• _GOAL OF THE EXERCISE_: Only the lines below between the ones containing "Instruction: Select OctaneCamera" and "Refresh the dashboard panel", inclusive, are to be reproduced, each exactly as it stands.
▼
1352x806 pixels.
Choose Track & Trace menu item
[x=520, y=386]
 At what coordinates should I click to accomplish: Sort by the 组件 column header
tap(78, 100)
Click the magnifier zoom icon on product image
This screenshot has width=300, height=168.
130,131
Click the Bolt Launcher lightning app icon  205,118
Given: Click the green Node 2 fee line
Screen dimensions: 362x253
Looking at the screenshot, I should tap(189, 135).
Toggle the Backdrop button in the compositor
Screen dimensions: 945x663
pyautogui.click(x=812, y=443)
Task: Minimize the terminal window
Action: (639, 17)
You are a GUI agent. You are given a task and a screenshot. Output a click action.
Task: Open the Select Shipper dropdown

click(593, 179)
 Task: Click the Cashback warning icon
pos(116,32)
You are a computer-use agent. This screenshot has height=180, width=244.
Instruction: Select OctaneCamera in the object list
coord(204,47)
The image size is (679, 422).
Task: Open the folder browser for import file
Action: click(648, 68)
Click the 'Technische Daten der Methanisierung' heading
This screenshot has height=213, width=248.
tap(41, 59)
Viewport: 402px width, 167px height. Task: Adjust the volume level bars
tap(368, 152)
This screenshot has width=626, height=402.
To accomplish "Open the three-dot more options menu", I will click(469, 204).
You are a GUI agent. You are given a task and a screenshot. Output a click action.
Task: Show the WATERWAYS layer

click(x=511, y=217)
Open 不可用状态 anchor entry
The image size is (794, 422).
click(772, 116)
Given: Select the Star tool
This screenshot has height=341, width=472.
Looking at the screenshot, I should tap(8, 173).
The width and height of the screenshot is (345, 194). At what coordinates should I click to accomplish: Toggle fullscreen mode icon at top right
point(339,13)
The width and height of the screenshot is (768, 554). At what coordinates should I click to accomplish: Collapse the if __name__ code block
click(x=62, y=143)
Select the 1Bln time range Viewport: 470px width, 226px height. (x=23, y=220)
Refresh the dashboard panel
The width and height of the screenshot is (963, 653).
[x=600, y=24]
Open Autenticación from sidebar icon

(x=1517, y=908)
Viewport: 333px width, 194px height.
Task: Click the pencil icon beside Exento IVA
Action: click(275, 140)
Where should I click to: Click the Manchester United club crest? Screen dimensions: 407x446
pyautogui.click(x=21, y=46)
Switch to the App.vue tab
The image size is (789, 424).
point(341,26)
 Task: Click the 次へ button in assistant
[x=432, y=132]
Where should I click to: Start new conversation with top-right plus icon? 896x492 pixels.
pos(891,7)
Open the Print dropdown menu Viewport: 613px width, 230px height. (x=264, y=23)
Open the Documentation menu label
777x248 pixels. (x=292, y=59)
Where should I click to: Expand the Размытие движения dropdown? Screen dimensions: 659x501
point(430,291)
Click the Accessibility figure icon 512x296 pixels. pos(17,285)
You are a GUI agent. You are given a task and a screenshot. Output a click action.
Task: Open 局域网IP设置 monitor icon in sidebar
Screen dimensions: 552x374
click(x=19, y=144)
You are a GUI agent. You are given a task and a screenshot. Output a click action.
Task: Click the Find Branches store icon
▲
• _ANSWER SPACE_:
Instruction: Select OctaneCamera in the object list
coord(204,47)
The image size is (679, 422).
Task: Open the folder browser for import file
Action: click(648, 68)
Click the 'Technische Daten der Methanisierung' heading
This screenshot has height=213, width=248.
tap(41, 59)
Viewport: 402px width, 167px height. Task: Adjust the volume level bars
tap(368, 152)
This screenshot has width=626, height=402.
To accomplish "Open the three-dot more options menu", I will click(469, 204).
You are a GUI agent. You are given a task and a screenshot. Output a click action.
Task: Show the WATERWAYS layer

click(x=511, y=217)
Open 不可用状态 anchor entry
The image size is (794, 422).
click(772, 116)
Given: Select the Star tool
This screenshot has height=341, width=472.
Looking at the screenshot, I should tap(8, 173).
The width and height of the screenshot is (345, 194). At what coordinates should I click to accomplish: Toggle fullscreen mode icon at top right
point(339,13)
The width and height of the screenshot is (768, 554). At what coordinates should I click to accomplish: Collapse the if __name__ code block
click(x=62, y=143)
Select the 1Bln time range Viewport: 470px width, 226px height. (x=23, y=220)
Refresh the dashboard panel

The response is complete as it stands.